The Open Network Environment includes the One Platform software development kit (OnePK), which provides API access to Cisco's operating systems and hardware platforms. It also has proof-of-concept (POC) controller software for software-defined networking, as well as POC agents for the popular software-defined networking (SDN) specification OpenFlow on Cisco Catalyst 3750-X and 3560-X switches. Alongside are expanded support for OpenStack, multiple hypervisors and virtual LAN across its products.

The move marks a broad adoption by Cisco of open-source technologies that are disrupting the networking industry. These technologies allow companies to depend less on the types of proprietary network equipment made by Cisco, Huawei and their kin, and move more of their networks over to cheap, commodity hardware.

Google, for instance, has moved all of its internal network over to OpenFlow SDN technology and runs this network on top of low-cost Google-designed hardware.
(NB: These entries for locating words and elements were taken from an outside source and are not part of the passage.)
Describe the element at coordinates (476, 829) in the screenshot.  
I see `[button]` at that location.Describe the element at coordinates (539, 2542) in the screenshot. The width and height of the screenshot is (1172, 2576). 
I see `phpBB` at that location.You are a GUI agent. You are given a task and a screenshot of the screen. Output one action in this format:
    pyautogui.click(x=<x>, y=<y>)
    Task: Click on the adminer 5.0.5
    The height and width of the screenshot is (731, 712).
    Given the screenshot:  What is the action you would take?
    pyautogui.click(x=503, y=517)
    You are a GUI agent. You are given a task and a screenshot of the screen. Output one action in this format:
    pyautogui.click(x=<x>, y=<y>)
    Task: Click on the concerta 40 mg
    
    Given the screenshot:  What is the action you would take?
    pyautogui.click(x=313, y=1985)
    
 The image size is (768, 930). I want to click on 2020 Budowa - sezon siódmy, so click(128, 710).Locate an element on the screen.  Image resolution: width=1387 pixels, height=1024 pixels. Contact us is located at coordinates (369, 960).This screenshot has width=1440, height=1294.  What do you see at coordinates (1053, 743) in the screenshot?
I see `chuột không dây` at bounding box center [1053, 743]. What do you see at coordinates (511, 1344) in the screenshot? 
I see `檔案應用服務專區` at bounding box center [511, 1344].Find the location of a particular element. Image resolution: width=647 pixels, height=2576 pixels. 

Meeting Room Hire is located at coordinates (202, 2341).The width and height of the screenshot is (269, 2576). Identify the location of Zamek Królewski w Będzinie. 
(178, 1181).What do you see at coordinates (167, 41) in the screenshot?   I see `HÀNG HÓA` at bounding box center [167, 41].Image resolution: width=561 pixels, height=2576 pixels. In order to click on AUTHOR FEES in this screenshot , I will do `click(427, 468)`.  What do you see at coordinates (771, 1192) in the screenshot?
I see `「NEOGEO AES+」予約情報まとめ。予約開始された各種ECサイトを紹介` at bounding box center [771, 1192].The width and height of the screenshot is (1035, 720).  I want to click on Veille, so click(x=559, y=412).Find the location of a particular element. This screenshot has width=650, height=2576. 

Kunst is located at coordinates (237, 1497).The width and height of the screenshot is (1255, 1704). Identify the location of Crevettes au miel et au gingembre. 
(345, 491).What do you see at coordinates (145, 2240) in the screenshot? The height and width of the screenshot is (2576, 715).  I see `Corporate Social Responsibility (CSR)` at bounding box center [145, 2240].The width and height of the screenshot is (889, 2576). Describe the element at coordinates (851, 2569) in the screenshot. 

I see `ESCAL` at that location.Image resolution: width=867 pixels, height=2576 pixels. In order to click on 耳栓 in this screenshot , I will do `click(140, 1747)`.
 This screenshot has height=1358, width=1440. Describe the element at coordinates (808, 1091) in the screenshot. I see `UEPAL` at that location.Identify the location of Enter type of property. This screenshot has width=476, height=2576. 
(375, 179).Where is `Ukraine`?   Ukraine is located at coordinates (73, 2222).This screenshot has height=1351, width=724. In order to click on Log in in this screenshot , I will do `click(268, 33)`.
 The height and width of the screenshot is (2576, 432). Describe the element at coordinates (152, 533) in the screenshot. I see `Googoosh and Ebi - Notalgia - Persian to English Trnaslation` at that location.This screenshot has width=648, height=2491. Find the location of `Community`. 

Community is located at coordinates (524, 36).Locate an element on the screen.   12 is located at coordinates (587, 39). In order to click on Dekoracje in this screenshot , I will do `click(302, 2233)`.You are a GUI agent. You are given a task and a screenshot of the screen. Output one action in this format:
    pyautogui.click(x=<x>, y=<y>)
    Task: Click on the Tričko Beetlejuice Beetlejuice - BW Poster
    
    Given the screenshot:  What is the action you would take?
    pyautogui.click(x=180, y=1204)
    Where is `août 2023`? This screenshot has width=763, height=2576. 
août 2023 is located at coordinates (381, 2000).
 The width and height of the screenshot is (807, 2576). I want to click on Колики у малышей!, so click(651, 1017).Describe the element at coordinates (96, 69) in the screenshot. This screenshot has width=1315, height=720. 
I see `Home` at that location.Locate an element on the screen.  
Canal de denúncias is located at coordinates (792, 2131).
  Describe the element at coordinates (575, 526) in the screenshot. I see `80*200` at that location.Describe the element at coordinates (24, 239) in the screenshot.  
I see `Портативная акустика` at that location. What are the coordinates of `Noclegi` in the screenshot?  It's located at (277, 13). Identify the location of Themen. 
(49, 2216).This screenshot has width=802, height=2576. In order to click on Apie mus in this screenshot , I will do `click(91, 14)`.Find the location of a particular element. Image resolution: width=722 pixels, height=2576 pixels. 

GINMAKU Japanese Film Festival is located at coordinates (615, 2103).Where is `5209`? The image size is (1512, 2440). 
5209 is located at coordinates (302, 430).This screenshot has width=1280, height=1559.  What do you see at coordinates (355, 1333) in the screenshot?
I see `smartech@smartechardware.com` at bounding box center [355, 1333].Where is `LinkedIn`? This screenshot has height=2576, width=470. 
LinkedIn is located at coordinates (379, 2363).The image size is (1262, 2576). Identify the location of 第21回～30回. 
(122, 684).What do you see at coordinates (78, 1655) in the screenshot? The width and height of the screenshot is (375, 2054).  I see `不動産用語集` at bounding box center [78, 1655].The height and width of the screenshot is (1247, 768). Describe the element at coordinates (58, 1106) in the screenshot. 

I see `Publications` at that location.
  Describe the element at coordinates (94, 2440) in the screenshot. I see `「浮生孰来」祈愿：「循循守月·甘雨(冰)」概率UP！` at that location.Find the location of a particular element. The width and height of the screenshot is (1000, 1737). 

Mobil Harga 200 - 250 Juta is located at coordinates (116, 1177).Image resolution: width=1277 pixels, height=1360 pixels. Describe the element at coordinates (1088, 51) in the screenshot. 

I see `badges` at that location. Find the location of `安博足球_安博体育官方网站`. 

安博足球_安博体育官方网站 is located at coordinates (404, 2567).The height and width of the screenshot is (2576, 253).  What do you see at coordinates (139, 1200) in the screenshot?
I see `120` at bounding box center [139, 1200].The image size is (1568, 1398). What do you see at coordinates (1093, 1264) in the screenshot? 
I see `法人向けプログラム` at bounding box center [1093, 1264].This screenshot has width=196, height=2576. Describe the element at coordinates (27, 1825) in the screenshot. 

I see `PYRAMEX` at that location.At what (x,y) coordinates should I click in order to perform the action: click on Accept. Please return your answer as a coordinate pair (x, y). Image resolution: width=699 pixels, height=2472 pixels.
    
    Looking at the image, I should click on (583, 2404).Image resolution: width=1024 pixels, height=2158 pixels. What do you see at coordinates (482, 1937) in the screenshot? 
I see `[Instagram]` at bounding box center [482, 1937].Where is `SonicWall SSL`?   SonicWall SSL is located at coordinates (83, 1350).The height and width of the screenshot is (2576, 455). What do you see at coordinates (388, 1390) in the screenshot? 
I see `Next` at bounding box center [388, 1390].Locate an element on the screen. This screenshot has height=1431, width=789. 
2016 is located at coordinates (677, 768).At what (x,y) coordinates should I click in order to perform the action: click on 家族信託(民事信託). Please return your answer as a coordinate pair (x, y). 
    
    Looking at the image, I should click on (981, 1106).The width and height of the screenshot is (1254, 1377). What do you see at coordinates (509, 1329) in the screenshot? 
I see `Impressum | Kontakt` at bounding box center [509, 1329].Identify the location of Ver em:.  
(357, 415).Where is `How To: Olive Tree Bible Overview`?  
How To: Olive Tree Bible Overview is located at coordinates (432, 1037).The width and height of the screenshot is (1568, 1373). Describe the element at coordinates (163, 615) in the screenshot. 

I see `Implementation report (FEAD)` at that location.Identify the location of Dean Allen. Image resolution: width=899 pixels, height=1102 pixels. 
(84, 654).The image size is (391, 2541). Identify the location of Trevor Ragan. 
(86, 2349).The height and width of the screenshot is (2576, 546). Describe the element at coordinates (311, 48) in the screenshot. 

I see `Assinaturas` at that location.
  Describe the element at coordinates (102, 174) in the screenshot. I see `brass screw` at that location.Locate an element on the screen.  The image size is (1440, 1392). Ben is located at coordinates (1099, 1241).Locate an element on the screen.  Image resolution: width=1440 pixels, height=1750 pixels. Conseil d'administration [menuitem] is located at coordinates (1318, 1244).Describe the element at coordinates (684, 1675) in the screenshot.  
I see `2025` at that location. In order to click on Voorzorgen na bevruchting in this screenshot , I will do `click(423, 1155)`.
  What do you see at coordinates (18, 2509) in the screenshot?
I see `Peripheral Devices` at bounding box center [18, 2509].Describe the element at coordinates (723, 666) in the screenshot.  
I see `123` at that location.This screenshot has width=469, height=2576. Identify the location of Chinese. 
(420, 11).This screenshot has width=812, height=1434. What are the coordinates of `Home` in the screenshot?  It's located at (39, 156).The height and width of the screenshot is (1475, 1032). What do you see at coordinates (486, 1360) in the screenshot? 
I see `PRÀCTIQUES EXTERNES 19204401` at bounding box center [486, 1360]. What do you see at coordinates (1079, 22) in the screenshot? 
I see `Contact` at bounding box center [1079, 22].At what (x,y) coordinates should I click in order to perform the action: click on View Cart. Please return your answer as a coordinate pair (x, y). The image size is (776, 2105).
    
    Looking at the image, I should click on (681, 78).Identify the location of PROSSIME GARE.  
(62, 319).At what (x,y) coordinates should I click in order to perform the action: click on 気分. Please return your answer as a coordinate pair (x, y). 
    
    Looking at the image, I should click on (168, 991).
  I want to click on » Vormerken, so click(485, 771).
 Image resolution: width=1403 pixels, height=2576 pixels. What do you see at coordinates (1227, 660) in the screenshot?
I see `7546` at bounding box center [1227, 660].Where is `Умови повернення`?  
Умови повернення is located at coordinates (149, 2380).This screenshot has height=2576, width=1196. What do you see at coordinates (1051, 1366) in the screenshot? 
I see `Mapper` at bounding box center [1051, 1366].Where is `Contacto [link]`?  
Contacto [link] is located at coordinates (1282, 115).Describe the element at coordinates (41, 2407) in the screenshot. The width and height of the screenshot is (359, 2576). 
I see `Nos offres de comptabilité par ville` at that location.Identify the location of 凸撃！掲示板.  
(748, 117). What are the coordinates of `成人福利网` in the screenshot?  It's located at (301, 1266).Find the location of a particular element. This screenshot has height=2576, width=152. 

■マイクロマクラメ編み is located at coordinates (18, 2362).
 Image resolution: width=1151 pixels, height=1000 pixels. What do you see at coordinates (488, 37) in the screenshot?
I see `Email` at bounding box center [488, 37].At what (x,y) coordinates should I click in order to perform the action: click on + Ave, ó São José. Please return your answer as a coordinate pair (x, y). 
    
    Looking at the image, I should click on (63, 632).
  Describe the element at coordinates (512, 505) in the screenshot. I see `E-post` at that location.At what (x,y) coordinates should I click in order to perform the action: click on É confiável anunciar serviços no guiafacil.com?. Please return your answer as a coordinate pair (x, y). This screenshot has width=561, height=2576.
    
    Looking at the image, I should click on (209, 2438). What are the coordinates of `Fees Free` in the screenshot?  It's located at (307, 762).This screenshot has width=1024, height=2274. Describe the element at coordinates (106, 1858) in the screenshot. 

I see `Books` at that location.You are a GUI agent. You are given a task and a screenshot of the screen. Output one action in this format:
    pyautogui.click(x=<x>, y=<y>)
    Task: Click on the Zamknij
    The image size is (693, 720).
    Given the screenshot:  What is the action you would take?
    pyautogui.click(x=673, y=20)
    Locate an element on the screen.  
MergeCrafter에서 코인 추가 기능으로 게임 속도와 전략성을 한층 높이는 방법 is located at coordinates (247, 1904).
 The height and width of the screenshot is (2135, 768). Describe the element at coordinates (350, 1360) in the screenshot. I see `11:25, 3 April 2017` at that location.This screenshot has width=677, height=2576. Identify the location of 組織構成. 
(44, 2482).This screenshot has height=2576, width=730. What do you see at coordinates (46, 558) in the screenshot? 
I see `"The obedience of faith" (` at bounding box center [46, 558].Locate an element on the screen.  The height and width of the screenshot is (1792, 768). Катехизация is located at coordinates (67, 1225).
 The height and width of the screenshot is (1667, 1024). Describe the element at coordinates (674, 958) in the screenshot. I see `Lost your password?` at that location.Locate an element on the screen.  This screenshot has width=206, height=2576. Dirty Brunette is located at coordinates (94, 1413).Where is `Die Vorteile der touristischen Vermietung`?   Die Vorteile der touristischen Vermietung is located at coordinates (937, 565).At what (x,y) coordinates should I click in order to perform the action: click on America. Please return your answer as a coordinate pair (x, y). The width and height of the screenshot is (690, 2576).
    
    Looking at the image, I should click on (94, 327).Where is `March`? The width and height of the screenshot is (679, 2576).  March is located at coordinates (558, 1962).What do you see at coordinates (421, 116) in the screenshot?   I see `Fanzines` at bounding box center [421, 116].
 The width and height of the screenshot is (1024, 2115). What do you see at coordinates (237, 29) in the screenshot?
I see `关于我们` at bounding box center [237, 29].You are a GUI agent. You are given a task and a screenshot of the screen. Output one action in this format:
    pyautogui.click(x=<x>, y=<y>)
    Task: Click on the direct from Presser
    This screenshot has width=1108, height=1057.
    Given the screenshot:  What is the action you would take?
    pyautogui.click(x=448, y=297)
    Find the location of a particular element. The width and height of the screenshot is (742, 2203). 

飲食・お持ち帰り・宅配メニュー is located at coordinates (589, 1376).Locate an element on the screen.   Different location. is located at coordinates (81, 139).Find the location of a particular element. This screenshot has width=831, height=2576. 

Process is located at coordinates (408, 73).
The search giant's strategy represents just the type of shift that Cisco is afraid of, as Google's OpenFlow adoption means it has no need of traditional networking hardware or software.

Cisco is aware of the threat software-defined networking poses and, with the Open Network Environment move, has responded to it.

"The Cisco Open Network Environment is key to our vision of an intelligent network that is more open, programmable, and application-aware — a vision in which the network is transformed into a more-effective business enabler," Padmasree Warrior, Cisco's chief technical officer, said in a statement.

"Customers get a comprehensive and robust set of capabilities to address emerging enterprise and service provider requirements, to harness network intelligence and provide value for new business platforms in an evolutionary manner," she added.

Cisco is not the first major IT company to throw its hat into the software-defined networking ring — HP has already started adopting the technology, though for now its moves are mostly symbolic.

Beta trials and phased general availability for Open Network Environment components is set to begin in the last quarter of 2012.